Source data:
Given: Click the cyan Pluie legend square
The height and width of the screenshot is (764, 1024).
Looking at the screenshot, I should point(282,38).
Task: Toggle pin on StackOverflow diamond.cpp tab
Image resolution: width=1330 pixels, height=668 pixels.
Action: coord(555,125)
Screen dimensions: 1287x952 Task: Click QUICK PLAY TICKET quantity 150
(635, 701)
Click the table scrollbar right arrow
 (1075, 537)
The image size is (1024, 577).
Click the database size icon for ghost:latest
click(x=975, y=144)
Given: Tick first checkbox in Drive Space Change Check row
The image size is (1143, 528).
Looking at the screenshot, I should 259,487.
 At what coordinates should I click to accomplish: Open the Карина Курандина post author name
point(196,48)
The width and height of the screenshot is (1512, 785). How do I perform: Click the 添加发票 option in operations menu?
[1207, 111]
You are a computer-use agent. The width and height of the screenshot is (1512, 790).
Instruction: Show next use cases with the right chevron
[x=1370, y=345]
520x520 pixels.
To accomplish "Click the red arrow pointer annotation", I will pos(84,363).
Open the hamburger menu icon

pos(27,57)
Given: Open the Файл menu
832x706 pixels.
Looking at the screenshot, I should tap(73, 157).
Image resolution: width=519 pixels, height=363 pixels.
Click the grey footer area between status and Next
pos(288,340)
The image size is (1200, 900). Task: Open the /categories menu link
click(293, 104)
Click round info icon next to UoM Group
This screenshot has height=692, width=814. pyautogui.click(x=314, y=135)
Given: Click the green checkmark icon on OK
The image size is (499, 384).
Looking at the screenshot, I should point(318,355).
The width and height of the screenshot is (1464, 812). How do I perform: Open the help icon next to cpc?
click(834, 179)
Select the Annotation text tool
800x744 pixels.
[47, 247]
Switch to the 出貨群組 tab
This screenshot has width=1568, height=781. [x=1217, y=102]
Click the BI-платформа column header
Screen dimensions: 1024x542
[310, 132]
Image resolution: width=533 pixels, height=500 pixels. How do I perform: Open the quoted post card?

◆ **Problem requirements**
Write the complete data out, exactly as above.

◆ **Written answer**
Given: Click the cyan Pluie legend square
The height and width of the screenshot is (764, 1024).
Looking at the screenshot, I should point(282,38).
Task: Toggle pin on StackOverflow diamond.cpp tab
Image resolution: width=1330 pixels, height=668 pixels.
Action: coord(555,125)
Screen dimensions: 1287x952 Task: Click QUICK PLAY TICKET quantity 150
(635, 701)
Click the table scrollbar right arrow
 (1075, 537)
The image size is (1024, 577).
Click the database size icon for ghost:latest
click(x=975, y=144)
Given: Tick first checkbox in Drive Space Change Check row
The image size is (1143, 528).
Looking at the screenshot, I should 259,487.
 At what coordinates should I click to accomplish: Open the Карина Курандина post author name
point(196,48)
The width and height of the screenshot is (1512, 785). How do I perform: Click the 添加发票 option in operations menu?
[1207, 111]
You are a computer-use agent. The width and height of the screenshot is (1512, 790).
Instruction: Show next use cases with the right chevron
[x=1370, y=345]
520x520 pixels.
To accomplish "Click the red arrow pointer annotation", I will pos(84,363).
Open the hamburger menu icon

pos(27,57)
Given: Open the Файл menu
832x706 pixels.
Looking at the screenshot, I should tap(73, 157).
Image resolution: width=519 pixels, height=363 pixels.
Click the grey footer area between status and Next
pos(288,340)
The image size is (1200, 900). Task: Open the /categories menu link
click(293, 104)
Click round info icon next to UoM Group
This screenshot has height=692, width=814. pyautogui.click(x=314, y=135)
Given: Click the green checkmark icon on OK
The image size is (499, 384).
Looking at the screenshot, I should point(318,355).
The width and height of the screenshot is (1464, 812). How do I perform: Open the help icon next to cpc?
click(834, 179)
Select the Annotation text tool
800x744 pixels.
[47, 247]
Switch to the 出貨群組 tab
This screenshot has width=1568, height=781. [x=1217, y=102]
Click the BI-платформа column header
Screen dimensions: 1024x542
[310, 132]
Image resolution: width=533 pixels, height=500 pixels. How do I perform: Open the quoted post card?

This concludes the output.